Dinas Kesehatan (Dinkes) Kalimantan Timur (Kaltim) memfokuskan implementasi pencegahan dan pengendalian malaria pada pekerja migran, terutama yang bekerja di sektor kehutanan, perkebunan, dan pertambangan.
"Upaya ini sejalan dengan Rencana Pembangunan Daerah (RPD) Provinsi Kaltim 2024-2026 yang menargetkan Angka Indeks Parasit Malaria (API) kurang dari 1 per 1.000 penduduk," sebut Kepala Dinkes Kaltim Jaya Mualimin pada Rapat Koordinasi Pencegahan dan Pengendalian Malaria pada Pekerja Migran di Samarinda, Rabu.
Dia menyatakan bahwa pekerja migran yang keluar masuk hutan memiliki risiko tinggi terjangkit malaria. Mereka adalah para pekerja dari luar Kaltim yang bekerja di hutan, seperti pekerja tambang emas atau perambah hutan dan rentan terpapar malaria.
Untuk itu, Dinkes Kaltim akan mengintensifkan intervensi pada kelompok ini.
"Kita akan lakukan pemeriksaan malaria cepat dan pemberian obat-obatan kemoprofilaksis sebelum dan sesudah mereka masuk hutan," jelas Jaya.
Dinkes Kaltim juga akan berkoordinasi dengan perusahaan yang mempekerjakan para pekerja migran tersebut. Pihaknya meminta perusahaan untuk berkoordinasi dengan puskesmas atau layanan kesehatan terdekat agar pekerja yang sakit atau keluar masuk hutan bisa mendapatkan intervensi.

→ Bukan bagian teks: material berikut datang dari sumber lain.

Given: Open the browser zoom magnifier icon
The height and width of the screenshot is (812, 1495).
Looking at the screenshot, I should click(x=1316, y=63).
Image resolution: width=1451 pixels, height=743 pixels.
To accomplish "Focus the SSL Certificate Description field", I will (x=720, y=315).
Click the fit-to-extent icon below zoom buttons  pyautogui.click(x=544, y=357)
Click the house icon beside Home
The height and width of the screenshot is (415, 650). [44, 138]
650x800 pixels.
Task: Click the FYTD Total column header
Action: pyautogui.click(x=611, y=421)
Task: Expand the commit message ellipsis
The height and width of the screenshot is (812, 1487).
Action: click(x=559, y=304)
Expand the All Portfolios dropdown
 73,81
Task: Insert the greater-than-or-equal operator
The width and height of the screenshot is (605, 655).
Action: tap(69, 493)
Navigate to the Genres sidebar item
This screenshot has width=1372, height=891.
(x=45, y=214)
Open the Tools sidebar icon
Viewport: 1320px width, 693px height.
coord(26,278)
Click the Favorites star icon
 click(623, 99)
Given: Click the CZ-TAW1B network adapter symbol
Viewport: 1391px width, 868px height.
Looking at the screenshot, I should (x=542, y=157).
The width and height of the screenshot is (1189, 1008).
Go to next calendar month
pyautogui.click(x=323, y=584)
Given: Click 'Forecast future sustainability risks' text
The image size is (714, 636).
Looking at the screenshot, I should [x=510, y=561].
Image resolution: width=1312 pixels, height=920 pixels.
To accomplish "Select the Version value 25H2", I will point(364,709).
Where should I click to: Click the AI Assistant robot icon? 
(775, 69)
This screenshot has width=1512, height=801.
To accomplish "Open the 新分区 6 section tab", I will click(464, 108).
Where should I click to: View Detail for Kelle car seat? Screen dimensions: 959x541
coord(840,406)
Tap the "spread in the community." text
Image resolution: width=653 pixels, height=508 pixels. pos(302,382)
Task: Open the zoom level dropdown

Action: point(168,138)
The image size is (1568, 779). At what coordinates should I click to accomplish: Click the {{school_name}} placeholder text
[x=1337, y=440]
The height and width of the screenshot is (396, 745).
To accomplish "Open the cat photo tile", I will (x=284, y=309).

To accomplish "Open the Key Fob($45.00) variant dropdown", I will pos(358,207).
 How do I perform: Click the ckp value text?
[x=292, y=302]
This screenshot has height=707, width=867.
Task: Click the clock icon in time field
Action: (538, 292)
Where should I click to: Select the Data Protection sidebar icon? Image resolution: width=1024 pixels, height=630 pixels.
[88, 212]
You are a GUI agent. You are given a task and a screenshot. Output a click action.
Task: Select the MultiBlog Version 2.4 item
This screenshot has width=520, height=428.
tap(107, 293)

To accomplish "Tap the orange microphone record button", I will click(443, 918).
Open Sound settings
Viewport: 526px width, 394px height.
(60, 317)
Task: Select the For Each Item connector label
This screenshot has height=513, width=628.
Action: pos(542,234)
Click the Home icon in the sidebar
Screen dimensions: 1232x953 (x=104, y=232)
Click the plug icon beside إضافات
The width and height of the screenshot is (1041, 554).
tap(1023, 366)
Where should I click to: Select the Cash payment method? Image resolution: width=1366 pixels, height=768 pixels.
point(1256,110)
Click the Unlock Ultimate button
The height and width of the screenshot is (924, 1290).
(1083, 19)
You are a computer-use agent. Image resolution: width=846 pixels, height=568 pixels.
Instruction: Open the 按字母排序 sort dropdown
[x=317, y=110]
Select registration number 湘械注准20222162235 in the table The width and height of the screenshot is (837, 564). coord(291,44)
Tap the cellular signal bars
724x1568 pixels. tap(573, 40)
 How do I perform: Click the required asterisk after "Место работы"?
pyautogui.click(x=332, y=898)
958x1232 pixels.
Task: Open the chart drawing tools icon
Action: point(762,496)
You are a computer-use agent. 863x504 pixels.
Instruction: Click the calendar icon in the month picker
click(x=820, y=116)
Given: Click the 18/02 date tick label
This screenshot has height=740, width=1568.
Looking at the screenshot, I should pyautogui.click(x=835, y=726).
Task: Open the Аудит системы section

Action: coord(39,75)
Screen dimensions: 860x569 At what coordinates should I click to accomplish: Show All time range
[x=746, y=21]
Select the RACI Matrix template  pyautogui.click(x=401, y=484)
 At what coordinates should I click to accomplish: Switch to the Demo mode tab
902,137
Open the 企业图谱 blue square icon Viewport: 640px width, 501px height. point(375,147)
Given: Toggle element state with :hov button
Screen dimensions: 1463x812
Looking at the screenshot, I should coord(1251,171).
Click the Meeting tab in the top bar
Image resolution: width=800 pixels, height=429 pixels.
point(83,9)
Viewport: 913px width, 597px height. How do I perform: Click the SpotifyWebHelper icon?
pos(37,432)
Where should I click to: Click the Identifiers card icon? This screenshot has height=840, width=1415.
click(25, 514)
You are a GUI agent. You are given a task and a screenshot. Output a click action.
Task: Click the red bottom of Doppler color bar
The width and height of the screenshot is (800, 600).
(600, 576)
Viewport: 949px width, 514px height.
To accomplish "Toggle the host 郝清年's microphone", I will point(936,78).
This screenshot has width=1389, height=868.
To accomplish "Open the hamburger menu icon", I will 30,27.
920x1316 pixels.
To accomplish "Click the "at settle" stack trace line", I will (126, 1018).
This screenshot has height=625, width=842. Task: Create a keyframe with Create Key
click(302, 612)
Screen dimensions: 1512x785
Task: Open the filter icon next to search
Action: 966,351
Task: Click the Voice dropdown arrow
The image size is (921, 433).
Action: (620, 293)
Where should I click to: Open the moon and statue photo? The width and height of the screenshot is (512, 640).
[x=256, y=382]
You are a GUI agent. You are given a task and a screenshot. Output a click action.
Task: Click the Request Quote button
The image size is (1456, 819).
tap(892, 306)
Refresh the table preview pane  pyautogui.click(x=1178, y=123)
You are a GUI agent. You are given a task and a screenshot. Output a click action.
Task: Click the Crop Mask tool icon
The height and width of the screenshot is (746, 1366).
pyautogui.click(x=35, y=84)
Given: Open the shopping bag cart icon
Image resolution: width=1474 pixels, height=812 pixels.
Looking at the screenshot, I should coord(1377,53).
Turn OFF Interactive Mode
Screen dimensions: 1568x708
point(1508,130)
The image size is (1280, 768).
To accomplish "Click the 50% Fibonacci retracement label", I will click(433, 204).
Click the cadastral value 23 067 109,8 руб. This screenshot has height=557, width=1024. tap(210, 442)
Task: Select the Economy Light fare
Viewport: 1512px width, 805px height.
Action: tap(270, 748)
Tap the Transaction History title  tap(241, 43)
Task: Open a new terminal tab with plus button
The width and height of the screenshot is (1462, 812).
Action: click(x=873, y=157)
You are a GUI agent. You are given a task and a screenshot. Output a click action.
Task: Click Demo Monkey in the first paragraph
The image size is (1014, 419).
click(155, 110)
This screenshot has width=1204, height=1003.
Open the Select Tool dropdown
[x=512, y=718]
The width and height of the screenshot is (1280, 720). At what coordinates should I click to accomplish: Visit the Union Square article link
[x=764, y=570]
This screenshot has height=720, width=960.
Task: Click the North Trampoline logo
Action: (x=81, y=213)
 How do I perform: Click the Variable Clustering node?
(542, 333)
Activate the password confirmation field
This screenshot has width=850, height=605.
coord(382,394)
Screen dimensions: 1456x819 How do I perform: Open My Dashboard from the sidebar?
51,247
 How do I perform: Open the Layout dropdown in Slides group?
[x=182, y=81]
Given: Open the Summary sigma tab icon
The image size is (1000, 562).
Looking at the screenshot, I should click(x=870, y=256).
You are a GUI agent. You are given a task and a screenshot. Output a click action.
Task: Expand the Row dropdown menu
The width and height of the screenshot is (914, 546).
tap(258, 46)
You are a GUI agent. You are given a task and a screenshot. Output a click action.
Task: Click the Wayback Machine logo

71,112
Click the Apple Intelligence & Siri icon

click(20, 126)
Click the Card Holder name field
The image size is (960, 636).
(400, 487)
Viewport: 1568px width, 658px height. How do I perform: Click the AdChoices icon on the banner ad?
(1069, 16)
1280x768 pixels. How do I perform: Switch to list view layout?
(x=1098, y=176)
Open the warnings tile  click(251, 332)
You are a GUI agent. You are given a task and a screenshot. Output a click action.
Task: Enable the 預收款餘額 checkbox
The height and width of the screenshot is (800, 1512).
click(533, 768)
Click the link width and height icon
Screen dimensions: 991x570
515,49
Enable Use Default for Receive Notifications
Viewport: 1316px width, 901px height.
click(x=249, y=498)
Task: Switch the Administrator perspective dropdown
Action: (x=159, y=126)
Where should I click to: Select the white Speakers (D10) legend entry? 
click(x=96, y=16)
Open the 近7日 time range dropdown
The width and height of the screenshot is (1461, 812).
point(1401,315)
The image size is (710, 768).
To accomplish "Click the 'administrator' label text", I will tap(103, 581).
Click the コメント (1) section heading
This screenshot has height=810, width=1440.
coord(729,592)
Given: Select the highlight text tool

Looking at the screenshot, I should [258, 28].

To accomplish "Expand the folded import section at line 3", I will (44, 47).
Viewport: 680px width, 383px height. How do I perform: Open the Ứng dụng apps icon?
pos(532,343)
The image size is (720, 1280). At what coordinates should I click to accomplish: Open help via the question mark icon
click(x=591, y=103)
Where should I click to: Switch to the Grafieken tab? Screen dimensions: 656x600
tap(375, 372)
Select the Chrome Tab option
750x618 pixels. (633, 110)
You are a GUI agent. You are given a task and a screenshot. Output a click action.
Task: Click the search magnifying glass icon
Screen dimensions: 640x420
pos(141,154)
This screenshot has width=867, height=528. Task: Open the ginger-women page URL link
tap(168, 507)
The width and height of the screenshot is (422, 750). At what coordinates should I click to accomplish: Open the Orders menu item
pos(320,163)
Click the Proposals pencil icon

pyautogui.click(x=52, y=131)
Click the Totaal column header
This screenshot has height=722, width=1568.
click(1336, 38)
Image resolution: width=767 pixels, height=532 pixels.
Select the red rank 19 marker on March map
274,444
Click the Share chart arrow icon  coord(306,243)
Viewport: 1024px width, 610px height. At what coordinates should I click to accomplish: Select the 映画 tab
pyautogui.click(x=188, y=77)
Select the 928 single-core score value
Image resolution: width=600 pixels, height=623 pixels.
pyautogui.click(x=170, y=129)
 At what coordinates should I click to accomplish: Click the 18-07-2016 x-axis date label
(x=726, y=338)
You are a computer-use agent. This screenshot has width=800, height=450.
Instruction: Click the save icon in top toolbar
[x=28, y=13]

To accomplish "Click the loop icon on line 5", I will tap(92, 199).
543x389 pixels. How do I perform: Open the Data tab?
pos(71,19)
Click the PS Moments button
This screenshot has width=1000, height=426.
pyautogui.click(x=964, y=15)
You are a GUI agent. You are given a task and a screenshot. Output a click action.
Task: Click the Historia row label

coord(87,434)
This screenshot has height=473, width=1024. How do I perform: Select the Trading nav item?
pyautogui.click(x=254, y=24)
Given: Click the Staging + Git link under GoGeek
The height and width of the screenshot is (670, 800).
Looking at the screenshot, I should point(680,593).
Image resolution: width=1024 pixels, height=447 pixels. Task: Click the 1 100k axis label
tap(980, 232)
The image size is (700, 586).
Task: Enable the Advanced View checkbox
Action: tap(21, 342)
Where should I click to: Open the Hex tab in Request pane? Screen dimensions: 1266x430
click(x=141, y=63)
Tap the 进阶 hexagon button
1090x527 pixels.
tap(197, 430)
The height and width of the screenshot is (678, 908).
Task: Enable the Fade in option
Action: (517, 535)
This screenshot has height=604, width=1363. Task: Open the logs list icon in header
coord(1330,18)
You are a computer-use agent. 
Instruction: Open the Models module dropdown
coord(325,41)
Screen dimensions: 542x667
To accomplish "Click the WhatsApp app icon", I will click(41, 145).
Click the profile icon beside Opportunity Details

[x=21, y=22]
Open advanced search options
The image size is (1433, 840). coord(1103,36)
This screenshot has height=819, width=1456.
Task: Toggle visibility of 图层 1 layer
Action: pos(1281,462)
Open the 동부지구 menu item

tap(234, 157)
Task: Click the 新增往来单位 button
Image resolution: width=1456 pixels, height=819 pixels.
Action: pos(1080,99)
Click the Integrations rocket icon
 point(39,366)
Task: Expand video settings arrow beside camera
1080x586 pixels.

Jaya menjelaskan bahwa beberapa faktor risiko meningkatkan kasus malaria di Kaltim. Aktivitas di hutan pada malam hari, kegiatan perambahan hutan, reboisasi/rehabilitasi daerah aliran sungai, mencari sinyal di perbukitan pada malam hari, tidak memakai kelambu saat istirahat di malam hari, masuknya pekerja dari daerah endemis malaria ke Kaltim, dan kurangnya kerja sama lintas sektor dalam penanganan malaria merupakan faktor-faktor yang perlu diperhatikan.
Saat ini, dari 10 kabupaten/kota di Kaltim, baru lima yang dinyatakan bebas malaria. Lima kabupaten/kota yang masih endemis malaria adalah Kutai Timur, Berau, Paser, Penajam Paser Utara (PPU), dan Kutai Barat.
Dipaparkan Jaya, PPU menjadi wilayah dengan kasus malaria tertinggi, disusul Kutai Timur, dan Berau.
Berbagai upaya telah dilakukan Dinkes Kaltim untuk mengeliminasi malaria. Pelatihan penyegaran mikroskopis malaria bagi tenaga uji silang, monitoring dan evaluasi kegiatan tatalaksana malaria, workshop penguatan jejaring layanan malaria di rumah sakit, serta finalisasi Task Force IKN Bebas Malaria merupakan beberapa upaya yang telah dan akan terus dilakukan.
Dinkes Kaltim juga menekankan pentingnya peran lintas sektor dalam eliminasi malaria.
"Semua pihak harus berperan aktif melakukan sosialisasi, melaporkan kasus, dan melakukan pencegahan di wilayah yang berpotensi menjadi kantong-kantong malaria," pungkas Jaya.